Memento Mori - Chapter V

Publié le par helel ben sahar

Les murs pleuraient déjà comme j’ouvrai les yeux.

Et mes joues semblèrent leur répondre.

Quelques gouttes écarlates parmi la pluie,

Naufragée sur les rives inconscientes

Des crevasses, des grottes et l’obscur

Pour seule lumière

L’écho est mon ouie.

J’entends encore les cris de quelques maux.

Sombrer dans la passion

Avec pour seule rancœur la souffrance décroissante.

Ecoutez résonner les divers mots

Contre l’eau suintante de ces remparts !

Devinez les pleurs tapis dans les sombres

Lassés de ces chaînes qui rongent leurs chairs !

Passez votre route, détournez vous !

La contemplation des chemins joue encore de vos sens.

L’aveugle s’élève et ne se retourne jamais.

La couronne d’épines sur le chef du serpent,

Guide l’immaculée étendue

Parmi les fruits qui se consument.

Les murmures corrompent les derniers survivants

Quand les noyés tapissent sur la rive

De leur corps rongés par l’écume,

Meurtris par le reflux des vagues.

Les clous ensanglantés du premier, du seul et de l’unique,

Les échardes de bois souillées, durs comme la chair,

Du cercle, ne reste que le regard inondé du ciel

Et le fardeau indolore d’un fou.

Et une poignée de sable dans la main d’un géant

Regarde vers l’eau et ne comprend plus

La révolution terrestre, soumise, aux visions patriarches.

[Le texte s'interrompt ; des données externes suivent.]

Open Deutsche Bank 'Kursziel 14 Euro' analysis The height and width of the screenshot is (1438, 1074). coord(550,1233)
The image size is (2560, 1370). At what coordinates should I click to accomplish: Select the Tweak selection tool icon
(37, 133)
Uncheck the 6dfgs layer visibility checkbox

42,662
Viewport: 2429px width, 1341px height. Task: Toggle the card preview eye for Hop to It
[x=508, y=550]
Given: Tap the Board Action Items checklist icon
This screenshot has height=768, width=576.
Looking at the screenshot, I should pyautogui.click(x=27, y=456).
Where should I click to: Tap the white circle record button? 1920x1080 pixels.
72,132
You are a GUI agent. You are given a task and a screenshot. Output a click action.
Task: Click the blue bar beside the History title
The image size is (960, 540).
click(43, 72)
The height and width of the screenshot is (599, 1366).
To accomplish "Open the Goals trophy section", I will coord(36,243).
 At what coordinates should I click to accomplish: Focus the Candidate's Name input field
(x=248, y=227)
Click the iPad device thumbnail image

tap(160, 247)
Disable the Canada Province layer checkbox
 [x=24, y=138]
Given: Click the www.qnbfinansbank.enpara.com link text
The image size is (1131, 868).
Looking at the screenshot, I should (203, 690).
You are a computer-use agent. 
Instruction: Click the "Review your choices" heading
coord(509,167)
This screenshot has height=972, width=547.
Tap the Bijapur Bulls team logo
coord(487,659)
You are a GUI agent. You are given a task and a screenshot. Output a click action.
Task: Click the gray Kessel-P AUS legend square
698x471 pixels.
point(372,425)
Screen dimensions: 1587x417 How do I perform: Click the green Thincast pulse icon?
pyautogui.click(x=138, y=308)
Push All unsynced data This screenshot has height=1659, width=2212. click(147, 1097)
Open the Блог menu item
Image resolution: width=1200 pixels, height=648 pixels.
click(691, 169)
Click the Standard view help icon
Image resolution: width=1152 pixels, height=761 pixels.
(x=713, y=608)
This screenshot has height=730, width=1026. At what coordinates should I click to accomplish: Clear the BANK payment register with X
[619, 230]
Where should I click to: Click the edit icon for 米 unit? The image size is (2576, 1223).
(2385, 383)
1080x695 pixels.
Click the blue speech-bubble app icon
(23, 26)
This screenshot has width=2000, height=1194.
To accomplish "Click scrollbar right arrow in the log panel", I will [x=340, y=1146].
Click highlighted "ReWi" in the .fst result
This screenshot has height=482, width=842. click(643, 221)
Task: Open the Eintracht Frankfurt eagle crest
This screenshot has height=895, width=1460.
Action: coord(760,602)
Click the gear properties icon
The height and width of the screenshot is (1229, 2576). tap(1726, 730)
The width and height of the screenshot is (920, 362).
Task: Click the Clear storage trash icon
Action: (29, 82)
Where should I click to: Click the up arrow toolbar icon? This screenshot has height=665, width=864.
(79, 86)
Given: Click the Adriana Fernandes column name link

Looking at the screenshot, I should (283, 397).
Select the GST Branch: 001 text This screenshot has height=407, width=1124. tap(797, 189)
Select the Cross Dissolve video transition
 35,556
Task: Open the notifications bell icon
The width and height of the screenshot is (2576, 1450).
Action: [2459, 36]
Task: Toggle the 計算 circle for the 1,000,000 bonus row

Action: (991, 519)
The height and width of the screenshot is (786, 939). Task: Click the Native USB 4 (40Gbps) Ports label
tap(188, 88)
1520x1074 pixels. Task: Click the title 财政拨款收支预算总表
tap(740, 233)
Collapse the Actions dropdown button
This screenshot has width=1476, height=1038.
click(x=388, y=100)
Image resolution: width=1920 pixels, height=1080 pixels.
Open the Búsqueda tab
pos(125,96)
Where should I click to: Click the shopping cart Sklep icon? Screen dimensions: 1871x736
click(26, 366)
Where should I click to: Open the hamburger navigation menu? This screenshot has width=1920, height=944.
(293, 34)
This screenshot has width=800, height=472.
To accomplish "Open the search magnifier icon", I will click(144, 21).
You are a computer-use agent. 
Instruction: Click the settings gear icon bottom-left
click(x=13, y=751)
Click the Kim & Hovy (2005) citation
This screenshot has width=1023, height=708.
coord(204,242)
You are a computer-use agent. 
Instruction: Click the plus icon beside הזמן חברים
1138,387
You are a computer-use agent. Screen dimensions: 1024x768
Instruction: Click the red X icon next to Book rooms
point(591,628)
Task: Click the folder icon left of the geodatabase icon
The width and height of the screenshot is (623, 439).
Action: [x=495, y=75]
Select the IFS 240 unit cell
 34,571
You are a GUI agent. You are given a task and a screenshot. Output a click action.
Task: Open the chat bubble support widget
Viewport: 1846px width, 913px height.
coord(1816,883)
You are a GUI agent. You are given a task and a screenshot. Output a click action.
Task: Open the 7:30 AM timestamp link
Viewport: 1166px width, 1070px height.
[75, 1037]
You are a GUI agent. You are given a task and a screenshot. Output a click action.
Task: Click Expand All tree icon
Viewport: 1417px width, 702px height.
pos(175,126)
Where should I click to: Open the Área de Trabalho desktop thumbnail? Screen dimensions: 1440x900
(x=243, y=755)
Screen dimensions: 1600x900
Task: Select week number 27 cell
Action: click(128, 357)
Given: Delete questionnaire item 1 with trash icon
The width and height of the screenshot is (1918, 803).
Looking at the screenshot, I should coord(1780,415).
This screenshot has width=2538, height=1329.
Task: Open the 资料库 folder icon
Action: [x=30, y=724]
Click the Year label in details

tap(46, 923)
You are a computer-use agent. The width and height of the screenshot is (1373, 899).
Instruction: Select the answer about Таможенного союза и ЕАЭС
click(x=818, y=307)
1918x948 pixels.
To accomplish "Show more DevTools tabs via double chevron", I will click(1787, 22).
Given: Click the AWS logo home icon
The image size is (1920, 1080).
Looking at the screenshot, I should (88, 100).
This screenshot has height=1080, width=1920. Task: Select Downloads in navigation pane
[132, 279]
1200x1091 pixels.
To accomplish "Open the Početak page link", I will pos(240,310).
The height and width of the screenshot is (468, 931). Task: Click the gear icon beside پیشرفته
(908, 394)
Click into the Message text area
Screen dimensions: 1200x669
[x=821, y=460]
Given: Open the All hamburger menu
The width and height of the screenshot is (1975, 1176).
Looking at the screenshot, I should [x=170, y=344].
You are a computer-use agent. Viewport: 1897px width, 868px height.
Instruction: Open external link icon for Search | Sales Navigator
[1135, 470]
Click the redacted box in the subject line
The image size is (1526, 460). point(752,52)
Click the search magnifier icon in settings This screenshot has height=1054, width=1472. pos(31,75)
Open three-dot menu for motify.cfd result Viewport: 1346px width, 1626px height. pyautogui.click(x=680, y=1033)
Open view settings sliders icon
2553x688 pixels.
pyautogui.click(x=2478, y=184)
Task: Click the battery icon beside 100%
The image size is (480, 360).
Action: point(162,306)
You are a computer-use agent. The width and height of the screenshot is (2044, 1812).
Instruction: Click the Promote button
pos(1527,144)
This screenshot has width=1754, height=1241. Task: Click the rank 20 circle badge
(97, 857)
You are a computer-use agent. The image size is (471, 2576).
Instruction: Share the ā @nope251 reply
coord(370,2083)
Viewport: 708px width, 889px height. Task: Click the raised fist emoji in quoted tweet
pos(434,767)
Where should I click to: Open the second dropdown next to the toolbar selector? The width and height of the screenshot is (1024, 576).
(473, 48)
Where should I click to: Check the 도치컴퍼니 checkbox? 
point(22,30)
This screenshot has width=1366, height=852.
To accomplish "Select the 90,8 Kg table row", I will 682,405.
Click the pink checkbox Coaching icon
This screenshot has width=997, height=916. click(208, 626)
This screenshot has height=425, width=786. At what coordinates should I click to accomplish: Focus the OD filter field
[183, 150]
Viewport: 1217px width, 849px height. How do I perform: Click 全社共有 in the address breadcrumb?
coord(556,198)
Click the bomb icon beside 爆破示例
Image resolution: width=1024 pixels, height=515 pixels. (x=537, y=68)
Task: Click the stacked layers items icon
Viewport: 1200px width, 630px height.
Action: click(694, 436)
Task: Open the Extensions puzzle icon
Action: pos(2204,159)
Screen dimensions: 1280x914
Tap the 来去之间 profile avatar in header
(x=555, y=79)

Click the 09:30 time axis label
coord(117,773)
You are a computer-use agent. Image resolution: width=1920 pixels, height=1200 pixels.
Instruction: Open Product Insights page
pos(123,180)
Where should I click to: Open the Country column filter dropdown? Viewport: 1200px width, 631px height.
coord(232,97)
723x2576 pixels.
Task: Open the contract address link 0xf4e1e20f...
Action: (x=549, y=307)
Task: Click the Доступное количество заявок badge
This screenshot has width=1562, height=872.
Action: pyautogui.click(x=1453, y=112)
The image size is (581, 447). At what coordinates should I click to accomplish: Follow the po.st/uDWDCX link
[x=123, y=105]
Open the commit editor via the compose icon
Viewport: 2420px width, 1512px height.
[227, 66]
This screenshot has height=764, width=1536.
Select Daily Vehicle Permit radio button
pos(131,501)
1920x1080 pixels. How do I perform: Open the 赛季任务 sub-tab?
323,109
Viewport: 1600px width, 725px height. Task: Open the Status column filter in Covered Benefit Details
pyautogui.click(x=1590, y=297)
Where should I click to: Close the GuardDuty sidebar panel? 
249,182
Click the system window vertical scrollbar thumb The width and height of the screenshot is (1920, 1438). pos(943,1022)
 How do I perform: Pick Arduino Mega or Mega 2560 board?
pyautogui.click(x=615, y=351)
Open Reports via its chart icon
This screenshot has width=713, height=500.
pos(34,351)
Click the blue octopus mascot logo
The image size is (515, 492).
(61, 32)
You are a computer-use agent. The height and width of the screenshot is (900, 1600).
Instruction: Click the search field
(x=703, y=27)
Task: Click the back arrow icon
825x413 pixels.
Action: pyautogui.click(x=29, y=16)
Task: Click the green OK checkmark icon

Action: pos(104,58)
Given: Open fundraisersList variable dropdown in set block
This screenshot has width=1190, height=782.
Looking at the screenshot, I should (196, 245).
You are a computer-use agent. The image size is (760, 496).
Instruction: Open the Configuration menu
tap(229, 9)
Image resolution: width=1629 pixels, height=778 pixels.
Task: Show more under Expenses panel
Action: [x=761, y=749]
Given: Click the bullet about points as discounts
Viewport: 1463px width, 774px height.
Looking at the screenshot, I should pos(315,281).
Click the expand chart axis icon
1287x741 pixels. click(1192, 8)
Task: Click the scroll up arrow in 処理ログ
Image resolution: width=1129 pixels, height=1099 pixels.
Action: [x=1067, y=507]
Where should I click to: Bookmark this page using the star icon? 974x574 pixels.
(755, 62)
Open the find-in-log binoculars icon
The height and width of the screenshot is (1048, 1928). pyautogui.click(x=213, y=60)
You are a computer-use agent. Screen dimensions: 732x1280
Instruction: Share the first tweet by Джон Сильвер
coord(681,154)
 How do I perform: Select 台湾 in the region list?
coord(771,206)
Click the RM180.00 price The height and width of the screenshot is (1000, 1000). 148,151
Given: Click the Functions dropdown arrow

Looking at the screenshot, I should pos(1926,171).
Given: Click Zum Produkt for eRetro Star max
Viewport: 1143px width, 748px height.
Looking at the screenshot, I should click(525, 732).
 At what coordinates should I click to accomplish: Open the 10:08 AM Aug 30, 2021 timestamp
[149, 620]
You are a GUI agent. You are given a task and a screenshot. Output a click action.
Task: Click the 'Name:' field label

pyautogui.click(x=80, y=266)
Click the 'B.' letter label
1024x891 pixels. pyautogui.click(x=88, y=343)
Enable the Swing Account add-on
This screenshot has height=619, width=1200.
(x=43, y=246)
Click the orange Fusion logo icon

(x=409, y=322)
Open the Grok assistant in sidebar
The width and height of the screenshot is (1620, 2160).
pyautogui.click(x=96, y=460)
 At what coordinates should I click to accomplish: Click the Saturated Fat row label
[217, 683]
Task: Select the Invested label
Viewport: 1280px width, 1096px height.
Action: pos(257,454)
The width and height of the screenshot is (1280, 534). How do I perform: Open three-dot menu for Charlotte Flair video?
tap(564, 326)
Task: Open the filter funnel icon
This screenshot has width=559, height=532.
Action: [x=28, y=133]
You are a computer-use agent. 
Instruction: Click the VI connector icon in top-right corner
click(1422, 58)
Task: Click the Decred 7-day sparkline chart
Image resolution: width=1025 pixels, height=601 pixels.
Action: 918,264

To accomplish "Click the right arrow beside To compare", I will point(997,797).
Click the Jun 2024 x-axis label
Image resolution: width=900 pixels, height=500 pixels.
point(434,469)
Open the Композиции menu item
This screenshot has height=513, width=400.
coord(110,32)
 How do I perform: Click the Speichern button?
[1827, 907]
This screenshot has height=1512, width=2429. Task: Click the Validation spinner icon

Nous avons marché sur la lave,

Des corbeaux au dessus de nos têtes.

Les larmes d’un soleil sur le sentier.

Les compagnons de vertige, l’escorte de la bassesse,

Ensemble pour combler la prescience.

Les reflets ont disparu dans la fumée

De nos mains, dans nos yeux crevés,

Et versent des gouttes de sang.

L’hilare de son trône à la cime

Observe, écoute, s’esclaffe de la pitié.

Son verbe est mon action,

Comme auparavant, de son sacrifié,

Les poignets semblent se souvenirs,

Des bourreaux sanglants, les présences voyeuristes,

Qui s’abreuvent de la souffrance

Et condamne l’inconnu,

Ils ne le comprennent pas !

Je ne suis pas.

Je n’ai jamais été.

L’exil est une fuite polie,

Une lâcheté respectable.

Nous avons tourné autour du soleil,

Encore et encore,

Jusqu’à paraître, s’éloigner du sombre chaos

Derrière nous ; la fumée de nos brûlures

Parfumait autant notre peau, que nos mémoires.